- [OBJETIVO DA TAREFA]: No texto sobre o Visel MC, reescreva a parte que começa com as palavras "O Visel começou" e termina em "começou essa jornada.", atualizando "timidez" para "acanhamento".

- [TRECHO DO TEXTO]:
────────────────────
Visel MC e o rap como matéria de desenvolvimento humano
Do Wu Tang Clan ao hip hop como ferramenta social, o Visel sempre fez uma caminhada diferente do padrão no rap

A caminhada do Visel MC sempre foi diferente. Desde seu começo, escrevendo músicas dentro do quarto e mandando para produtores e MCs do mundo todo através do MySpace, até sua visão atual do rap enquanto ferramenta de construção para crianças e adolescentes, é possível dizer que ele sempre enxergou além das rimas e barras.
O Visel começou a rimar ainda na adolescência, buscando um refúgio na música para seu problema de timidez, oriundo de sua dificuldade na fala. Ele encontrou no papel e caneta uma possibilidade de tirar toda a revolta jovem do peito e transformar em arte. Segundo ele “o rap foi uma necessidade”. Ele sempre teve o sonho de rodar o mundo fazendo sua rima acontecer e foi através da internet que ele começou essa jornada.
────────────────────
- [REGISTROS EXTRAÍDOS]:
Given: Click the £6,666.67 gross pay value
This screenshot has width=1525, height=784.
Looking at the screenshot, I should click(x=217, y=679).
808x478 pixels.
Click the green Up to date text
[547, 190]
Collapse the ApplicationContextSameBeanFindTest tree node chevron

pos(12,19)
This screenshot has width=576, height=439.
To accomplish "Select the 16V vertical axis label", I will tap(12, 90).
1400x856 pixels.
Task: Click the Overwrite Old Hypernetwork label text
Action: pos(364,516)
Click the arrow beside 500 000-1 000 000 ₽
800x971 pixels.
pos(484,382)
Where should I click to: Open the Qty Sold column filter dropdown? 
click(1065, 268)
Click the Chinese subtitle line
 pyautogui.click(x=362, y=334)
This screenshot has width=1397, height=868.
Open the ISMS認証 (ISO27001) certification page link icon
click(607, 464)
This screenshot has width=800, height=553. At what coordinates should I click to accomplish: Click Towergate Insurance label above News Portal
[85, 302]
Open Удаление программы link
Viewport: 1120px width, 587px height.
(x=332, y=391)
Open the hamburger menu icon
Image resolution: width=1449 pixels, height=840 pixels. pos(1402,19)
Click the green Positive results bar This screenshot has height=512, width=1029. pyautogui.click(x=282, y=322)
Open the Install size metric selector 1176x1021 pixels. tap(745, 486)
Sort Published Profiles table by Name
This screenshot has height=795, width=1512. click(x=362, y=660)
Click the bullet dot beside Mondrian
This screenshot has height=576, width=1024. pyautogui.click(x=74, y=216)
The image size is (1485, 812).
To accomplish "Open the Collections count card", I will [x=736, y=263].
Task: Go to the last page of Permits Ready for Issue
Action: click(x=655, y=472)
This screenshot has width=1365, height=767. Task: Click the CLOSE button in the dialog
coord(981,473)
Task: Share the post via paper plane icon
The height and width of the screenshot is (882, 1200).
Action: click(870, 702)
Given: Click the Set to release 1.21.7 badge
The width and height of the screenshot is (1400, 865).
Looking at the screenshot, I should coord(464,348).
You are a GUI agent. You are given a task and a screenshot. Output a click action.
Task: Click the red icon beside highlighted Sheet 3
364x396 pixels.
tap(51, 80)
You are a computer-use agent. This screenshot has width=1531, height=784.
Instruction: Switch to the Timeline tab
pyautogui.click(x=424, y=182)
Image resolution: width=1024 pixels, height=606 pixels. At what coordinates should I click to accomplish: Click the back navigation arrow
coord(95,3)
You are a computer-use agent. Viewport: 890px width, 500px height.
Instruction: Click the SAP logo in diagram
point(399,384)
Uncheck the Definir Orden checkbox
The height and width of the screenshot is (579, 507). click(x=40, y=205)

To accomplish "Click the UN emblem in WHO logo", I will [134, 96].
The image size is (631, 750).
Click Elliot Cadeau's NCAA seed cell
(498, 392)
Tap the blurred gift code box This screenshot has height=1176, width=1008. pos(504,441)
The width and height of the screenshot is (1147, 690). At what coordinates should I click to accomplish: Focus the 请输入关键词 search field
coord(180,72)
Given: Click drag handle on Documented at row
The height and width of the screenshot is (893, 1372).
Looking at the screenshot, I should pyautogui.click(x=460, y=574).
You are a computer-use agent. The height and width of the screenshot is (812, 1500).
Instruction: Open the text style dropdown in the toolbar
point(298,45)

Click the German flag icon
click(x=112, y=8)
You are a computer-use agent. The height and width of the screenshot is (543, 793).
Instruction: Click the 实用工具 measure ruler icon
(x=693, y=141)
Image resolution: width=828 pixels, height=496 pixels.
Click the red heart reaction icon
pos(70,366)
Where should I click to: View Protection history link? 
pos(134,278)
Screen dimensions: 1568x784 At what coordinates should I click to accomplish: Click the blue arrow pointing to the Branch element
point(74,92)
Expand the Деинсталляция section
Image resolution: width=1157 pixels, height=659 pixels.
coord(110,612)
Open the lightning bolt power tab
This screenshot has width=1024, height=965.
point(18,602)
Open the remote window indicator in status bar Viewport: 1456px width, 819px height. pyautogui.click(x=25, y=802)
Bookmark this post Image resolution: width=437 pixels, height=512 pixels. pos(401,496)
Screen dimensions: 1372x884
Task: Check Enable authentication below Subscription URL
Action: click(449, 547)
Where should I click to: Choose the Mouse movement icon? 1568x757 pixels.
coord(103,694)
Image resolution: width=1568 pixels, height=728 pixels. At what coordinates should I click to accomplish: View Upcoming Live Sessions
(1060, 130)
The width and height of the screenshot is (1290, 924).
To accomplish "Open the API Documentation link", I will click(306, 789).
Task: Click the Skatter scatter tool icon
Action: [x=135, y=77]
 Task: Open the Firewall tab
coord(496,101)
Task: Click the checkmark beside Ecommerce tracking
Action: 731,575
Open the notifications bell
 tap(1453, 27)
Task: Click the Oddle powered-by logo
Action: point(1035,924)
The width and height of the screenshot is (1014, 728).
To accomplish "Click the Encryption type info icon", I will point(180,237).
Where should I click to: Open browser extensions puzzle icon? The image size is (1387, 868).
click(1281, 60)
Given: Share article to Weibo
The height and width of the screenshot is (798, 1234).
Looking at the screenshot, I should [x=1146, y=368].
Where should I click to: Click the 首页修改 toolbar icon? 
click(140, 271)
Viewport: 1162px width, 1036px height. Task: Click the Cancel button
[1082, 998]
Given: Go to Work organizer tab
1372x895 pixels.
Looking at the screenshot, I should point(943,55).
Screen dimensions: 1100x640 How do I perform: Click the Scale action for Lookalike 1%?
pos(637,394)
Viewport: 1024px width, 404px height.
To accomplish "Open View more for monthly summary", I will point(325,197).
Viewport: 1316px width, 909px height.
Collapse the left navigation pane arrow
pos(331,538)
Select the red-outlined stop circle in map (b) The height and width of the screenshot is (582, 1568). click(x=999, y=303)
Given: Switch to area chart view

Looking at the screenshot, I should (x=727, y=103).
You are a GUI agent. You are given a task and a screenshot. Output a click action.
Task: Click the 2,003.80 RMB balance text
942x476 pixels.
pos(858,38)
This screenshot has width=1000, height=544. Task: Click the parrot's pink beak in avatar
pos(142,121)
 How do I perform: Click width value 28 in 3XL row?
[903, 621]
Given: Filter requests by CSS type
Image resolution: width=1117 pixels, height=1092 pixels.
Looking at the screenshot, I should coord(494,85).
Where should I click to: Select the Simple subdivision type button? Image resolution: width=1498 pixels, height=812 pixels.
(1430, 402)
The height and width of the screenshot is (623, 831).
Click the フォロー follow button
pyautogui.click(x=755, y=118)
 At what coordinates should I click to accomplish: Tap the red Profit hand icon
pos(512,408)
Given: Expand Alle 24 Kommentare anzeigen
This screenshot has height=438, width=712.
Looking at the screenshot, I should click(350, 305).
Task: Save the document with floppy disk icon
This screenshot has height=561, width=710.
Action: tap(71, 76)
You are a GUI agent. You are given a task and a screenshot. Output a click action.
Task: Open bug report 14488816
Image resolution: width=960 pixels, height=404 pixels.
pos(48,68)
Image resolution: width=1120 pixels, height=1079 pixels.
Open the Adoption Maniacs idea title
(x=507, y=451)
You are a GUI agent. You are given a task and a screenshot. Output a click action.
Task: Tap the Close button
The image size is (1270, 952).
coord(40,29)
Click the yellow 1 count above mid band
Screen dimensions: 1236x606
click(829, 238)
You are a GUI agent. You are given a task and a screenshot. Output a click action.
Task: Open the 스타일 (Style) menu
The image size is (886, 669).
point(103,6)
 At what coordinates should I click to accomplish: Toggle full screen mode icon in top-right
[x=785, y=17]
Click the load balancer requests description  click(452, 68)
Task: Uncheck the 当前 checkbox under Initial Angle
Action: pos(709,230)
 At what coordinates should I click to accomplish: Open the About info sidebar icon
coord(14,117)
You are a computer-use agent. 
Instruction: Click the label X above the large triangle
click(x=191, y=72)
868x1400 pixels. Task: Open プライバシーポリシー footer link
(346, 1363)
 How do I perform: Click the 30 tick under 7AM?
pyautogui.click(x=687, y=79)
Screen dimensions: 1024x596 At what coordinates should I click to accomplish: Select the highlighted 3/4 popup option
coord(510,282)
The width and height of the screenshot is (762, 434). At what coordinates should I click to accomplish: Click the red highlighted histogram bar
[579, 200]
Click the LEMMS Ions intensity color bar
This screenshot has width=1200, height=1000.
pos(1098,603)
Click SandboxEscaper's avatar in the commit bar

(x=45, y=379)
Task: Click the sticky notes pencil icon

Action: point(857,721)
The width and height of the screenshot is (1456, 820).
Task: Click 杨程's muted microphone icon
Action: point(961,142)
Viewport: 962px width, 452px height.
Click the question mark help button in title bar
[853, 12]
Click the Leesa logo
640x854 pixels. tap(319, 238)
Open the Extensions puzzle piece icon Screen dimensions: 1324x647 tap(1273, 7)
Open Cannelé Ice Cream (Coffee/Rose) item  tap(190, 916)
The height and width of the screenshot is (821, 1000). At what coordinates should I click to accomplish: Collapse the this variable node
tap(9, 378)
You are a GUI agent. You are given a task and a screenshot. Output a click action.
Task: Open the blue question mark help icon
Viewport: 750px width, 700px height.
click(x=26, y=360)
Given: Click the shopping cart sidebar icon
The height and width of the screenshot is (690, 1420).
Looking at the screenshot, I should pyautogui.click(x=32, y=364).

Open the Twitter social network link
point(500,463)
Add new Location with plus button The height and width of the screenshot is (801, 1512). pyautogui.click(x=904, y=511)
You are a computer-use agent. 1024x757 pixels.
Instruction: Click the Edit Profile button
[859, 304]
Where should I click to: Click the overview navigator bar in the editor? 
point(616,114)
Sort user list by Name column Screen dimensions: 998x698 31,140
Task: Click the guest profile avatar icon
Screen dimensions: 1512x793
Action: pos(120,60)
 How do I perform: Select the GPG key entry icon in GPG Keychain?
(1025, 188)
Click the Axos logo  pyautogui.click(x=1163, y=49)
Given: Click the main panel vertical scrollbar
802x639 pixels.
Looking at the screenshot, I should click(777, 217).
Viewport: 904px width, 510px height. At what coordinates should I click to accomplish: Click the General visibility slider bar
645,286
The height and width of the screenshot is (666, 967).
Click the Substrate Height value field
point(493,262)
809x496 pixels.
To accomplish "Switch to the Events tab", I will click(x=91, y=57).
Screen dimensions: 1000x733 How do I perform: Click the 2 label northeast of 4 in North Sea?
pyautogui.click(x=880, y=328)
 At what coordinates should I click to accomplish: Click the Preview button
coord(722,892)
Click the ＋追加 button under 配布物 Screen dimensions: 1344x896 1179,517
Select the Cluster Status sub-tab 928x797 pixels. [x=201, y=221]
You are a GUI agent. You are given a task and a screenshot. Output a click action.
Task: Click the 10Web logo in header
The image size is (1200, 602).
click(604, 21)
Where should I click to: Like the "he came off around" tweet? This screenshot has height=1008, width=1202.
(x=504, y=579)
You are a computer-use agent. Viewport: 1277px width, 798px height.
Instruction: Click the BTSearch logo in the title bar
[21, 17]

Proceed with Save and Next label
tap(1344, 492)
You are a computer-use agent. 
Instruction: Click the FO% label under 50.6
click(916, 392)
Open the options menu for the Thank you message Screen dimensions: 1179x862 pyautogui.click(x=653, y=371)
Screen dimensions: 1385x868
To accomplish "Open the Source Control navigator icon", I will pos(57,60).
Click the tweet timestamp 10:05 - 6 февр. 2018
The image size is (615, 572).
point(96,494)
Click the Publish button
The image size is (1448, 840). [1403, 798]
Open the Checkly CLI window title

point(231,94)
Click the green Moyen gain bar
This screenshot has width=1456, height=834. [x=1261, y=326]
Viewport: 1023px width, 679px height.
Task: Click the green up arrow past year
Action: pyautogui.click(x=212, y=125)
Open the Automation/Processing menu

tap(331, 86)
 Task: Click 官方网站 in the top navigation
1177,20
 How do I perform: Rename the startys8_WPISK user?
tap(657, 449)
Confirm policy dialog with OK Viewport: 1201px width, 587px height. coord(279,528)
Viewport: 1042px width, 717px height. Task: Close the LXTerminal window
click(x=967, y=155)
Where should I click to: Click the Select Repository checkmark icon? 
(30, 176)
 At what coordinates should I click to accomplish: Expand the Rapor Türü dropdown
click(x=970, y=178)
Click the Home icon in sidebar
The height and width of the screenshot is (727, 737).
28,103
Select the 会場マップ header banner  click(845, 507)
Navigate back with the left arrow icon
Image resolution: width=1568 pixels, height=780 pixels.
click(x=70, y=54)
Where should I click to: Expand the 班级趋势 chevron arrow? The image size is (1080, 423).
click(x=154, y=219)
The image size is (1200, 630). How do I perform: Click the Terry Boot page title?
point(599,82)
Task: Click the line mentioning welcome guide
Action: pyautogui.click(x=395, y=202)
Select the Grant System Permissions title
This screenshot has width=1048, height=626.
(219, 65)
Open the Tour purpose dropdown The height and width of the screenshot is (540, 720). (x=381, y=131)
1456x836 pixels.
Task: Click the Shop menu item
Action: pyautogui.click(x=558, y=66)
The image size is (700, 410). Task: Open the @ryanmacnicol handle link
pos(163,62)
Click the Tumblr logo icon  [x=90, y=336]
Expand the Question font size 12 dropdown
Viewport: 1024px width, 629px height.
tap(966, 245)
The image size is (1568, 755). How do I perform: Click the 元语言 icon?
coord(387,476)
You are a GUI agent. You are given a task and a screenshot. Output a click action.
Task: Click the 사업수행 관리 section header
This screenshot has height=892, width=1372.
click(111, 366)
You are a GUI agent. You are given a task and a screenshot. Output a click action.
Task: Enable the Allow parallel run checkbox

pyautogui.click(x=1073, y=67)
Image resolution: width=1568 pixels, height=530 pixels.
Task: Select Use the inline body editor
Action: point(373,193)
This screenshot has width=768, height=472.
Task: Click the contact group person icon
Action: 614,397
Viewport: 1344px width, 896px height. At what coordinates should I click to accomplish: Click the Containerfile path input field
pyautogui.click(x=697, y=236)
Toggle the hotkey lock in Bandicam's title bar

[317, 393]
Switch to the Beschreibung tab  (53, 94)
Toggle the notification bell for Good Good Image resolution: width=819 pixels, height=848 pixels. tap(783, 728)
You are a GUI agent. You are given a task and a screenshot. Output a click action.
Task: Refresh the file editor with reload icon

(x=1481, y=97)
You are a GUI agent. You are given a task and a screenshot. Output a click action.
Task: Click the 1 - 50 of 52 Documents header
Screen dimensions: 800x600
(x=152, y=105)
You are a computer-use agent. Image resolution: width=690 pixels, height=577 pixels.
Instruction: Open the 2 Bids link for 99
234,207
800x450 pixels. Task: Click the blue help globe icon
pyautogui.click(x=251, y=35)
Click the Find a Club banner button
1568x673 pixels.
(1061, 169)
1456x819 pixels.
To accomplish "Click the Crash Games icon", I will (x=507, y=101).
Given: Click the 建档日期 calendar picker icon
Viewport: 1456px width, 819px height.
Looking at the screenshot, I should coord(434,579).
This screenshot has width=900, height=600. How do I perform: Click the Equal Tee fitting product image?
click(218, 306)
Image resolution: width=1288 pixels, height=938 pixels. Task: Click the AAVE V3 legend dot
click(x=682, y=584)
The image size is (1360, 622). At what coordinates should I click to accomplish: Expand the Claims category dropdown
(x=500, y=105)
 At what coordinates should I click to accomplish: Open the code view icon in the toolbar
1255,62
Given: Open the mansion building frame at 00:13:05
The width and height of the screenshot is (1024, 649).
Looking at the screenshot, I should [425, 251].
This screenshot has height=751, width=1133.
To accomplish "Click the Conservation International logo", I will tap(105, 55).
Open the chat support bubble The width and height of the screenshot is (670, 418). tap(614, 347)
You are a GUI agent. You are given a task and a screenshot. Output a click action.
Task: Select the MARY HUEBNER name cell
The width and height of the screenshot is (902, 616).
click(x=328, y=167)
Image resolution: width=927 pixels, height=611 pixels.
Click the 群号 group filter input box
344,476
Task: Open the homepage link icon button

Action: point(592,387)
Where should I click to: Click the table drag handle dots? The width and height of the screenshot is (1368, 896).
────────────────────
- [SOLUÇÃO PROPOSTA]:
O Visel começou a rimar ainda na adolescência, buscando um refúgio na música para seu problema de acanhamento, oriundo de sua dificuldade na fala. Ele encontrou no papel e caneta uma possibilidade de tirar toda a revolta jovem do peito e transformar em arte. Segundo ele “o rap foi uma necessidade”. Ele sempre teve o sonho de rodar o mundo fazendo sua rima acontecer e foi através da internet que ele começou essa jornada.